Figure 5.

Palmitate-induced ROS activate an ER stress response and induce eEF1A-1 expression and cell death in cardiomyoblasts. (A) Myoblasts were incubated for 1 h with ethanol (vehicle control) or 200 μM α-tocopherol, followed by 5 h with 500 μM palmitate. Expression of ER stress response proteins (GRP78 and CHOP-10) and eEF1A-1 were detected in whole cell lysates by immunoblotting. Cells incubated for 5 h with 2.5 μg/ml tunicamycin were included as a positive control. Relative densitometry values for the representative blots shown are given below each band. Open arrow indicates a nonspecific protein band. (B) Cells were incubated as described in A, followed by incubation for 30 min with H₂DCFDA. Mean DCF fluorescence, indicative of relative cellular ROS level, was measured by flow cytometry. (C) Cells preincubated as described in A were incubated for 24 h with or without 500 μM palmitate.

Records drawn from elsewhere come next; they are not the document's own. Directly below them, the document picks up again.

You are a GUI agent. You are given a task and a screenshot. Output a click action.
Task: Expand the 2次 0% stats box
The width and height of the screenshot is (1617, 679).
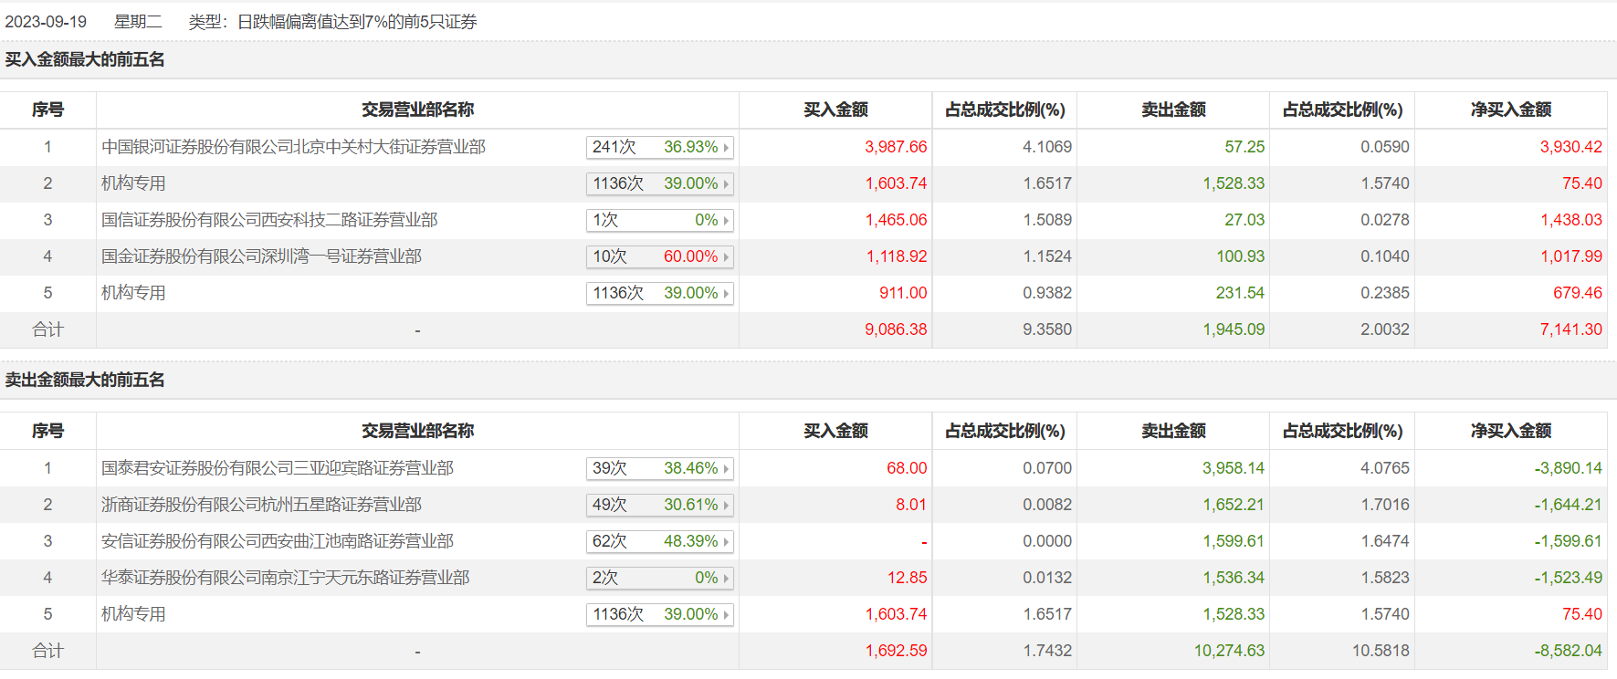coord(659,578)
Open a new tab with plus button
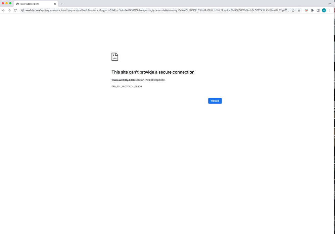The width and height of the screenshot is (335, 234). pos(62,4)
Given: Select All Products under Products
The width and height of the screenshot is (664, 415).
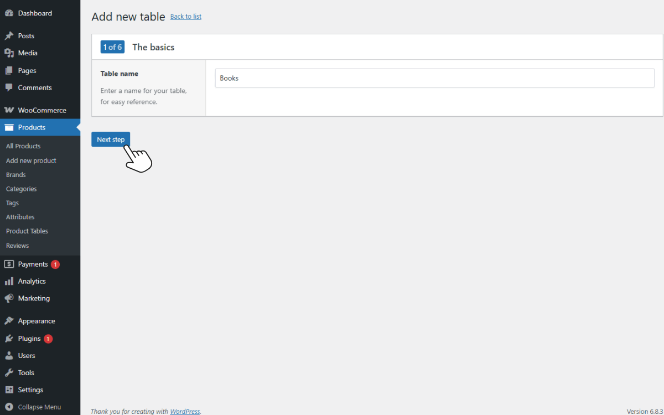Looking at the screenshot, I should [x=23, y=146].
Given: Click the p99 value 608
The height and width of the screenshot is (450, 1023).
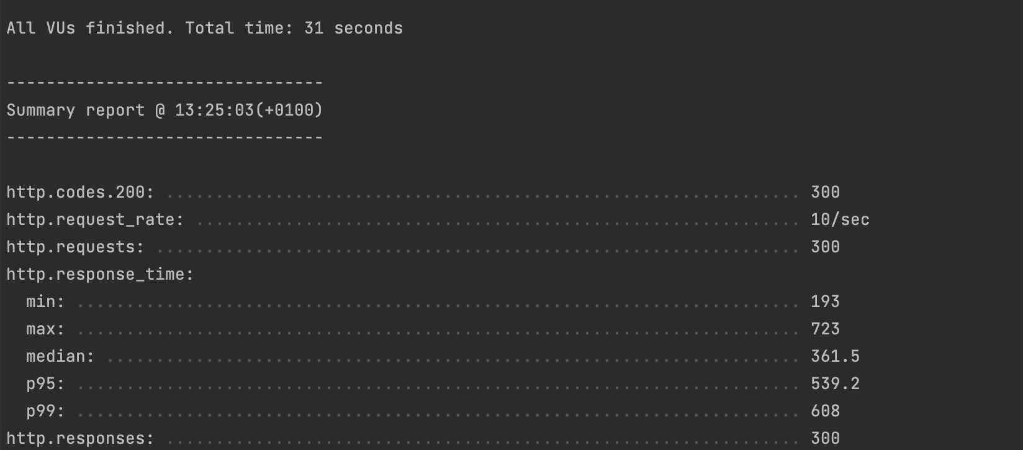Looking at the screenshot, I should pos(825,411).
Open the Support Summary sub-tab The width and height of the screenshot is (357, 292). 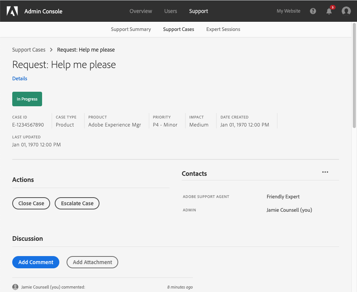coord(131,29)
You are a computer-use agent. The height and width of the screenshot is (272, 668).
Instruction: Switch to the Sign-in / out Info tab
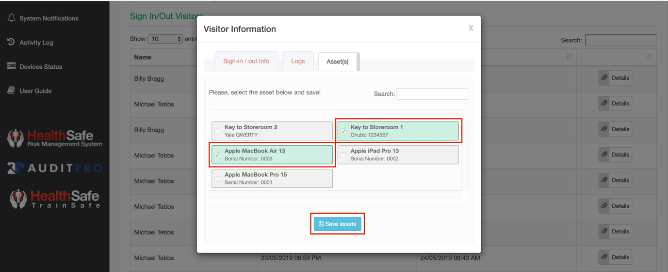pos(246,61)
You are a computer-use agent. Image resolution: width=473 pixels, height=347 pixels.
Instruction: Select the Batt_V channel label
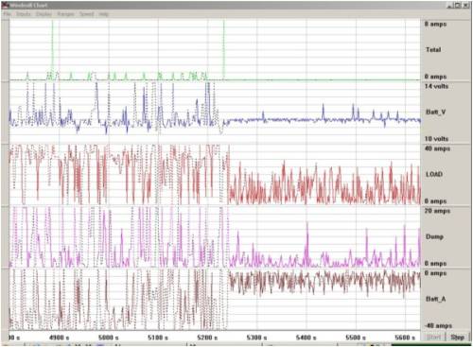coord(436,112)
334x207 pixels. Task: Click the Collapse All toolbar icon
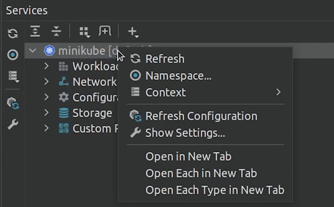click(x=56, y=31)
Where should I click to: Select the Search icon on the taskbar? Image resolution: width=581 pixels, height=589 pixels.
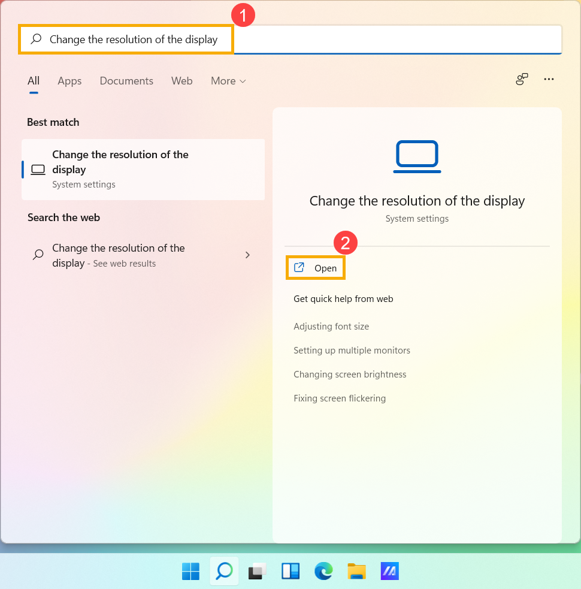point(223,571)
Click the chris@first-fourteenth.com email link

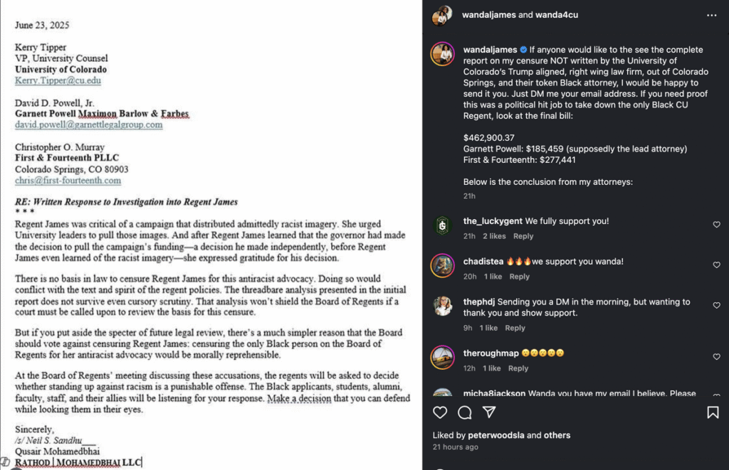pyautogui.click(x=68, y=181)

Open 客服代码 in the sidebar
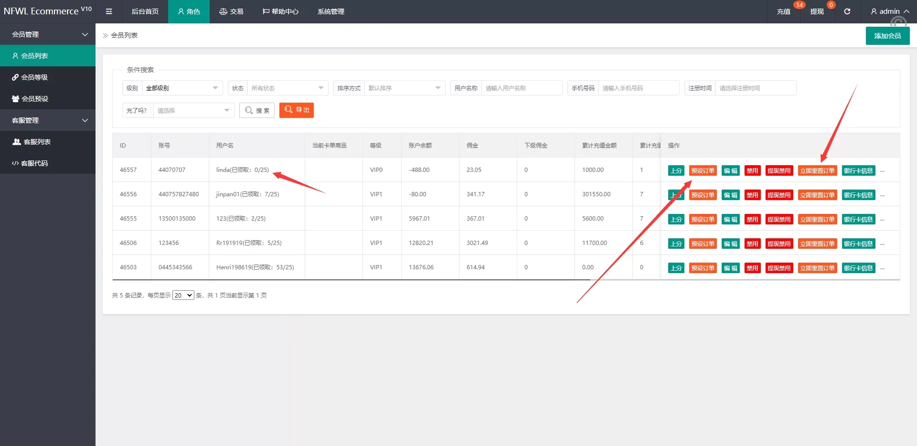point(34,163)
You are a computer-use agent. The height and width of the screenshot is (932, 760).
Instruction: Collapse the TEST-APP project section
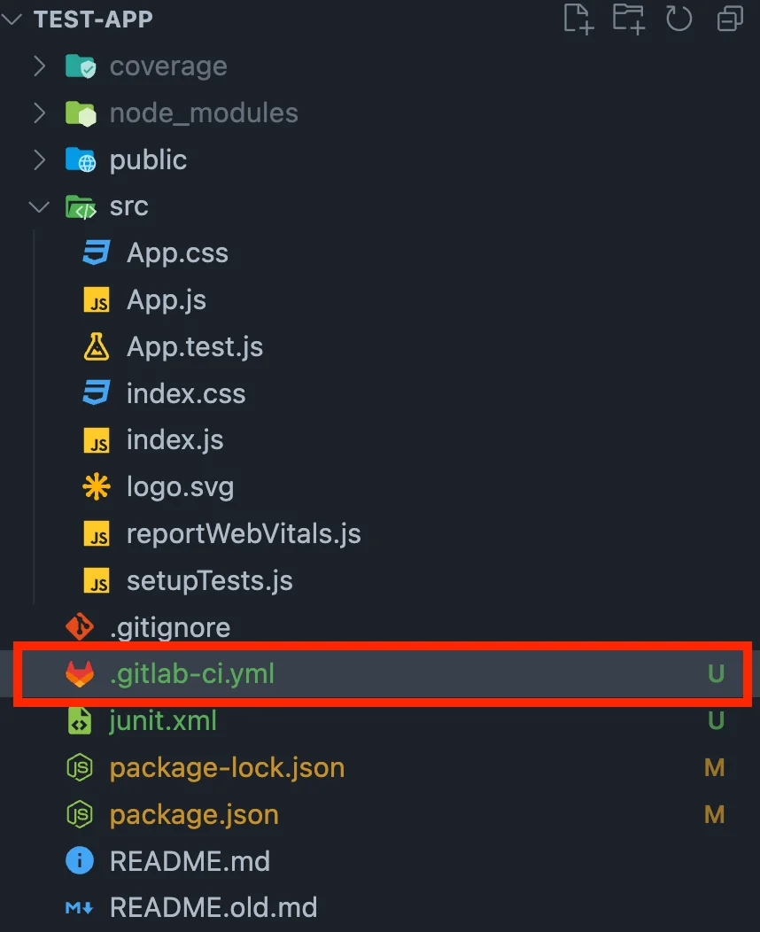(x=12, y=19)
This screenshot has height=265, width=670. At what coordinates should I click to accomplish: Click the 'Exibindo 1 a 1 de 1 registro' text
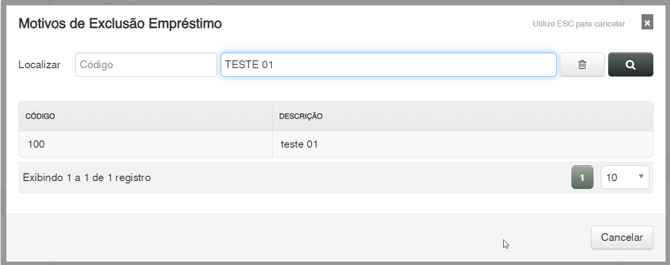click(x=87, y=178)
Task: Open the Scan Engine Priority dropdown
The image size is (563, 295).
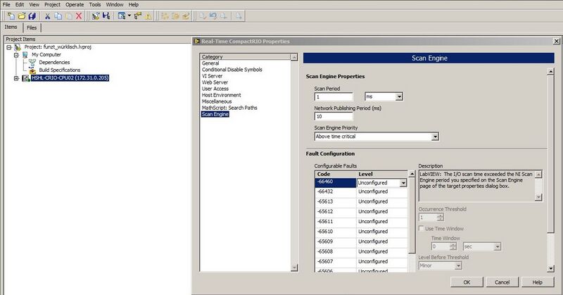Action: (435, 137)
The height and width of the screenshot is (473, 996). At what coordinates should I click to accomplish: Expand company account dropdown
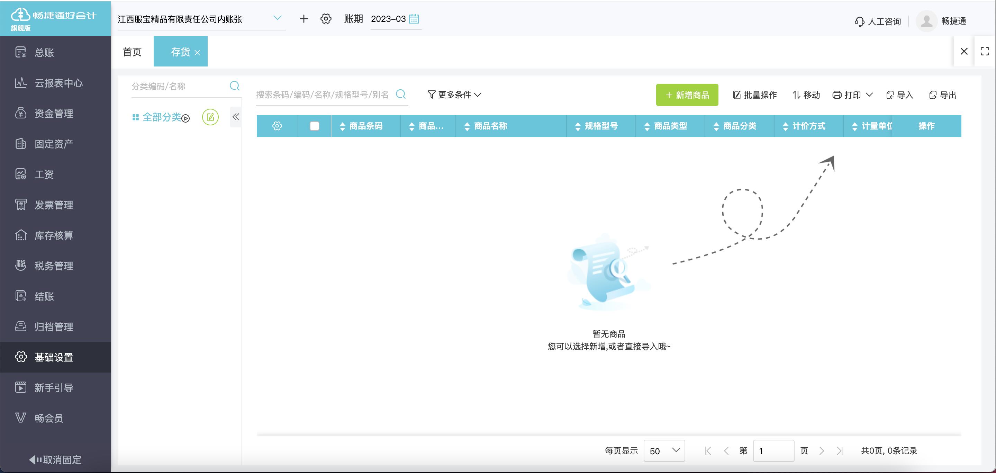(278, 18)
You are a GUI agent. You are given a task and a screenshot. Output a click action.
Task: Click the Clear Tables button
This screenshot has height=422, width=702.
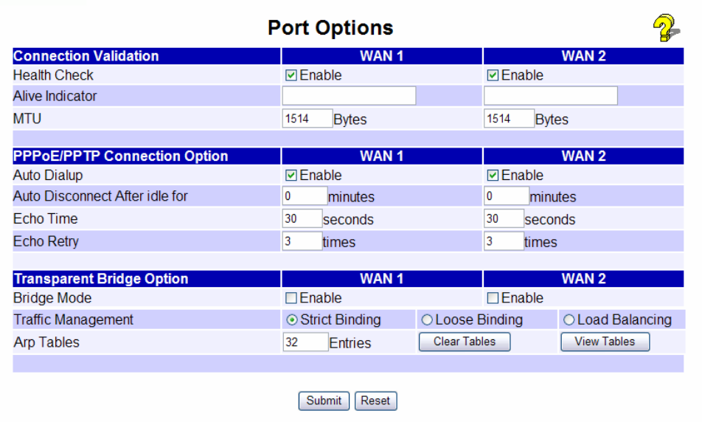[465, 342]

Cell death was determined by propidium iodide staining and flow cytometry. (D) Wild-type (closed symbols) and eEF1A-1 null mutant (open symbols) CHO cells were incubated with 500 μM palmitate. GRP78 protein levels in whole cell lysates were detected by immunoblotting. Insets are representative blots. (E) Wild-type H9c2 myoblast and stable H9c2-derived cell lines expressing control siRNA (siRNA1) or siRNA directed against eEF1A-1 (siRNA2 and siRNA3) were incubated for 48 h with either 2.5 μg/ml tunicamycin or 1 μM thapsigargin. Cell death was determined by propidium iodide staining and flow cytometry. For B-E, data expressed as mean ± SEM for at least three independent experiments, ^* p < 0.05.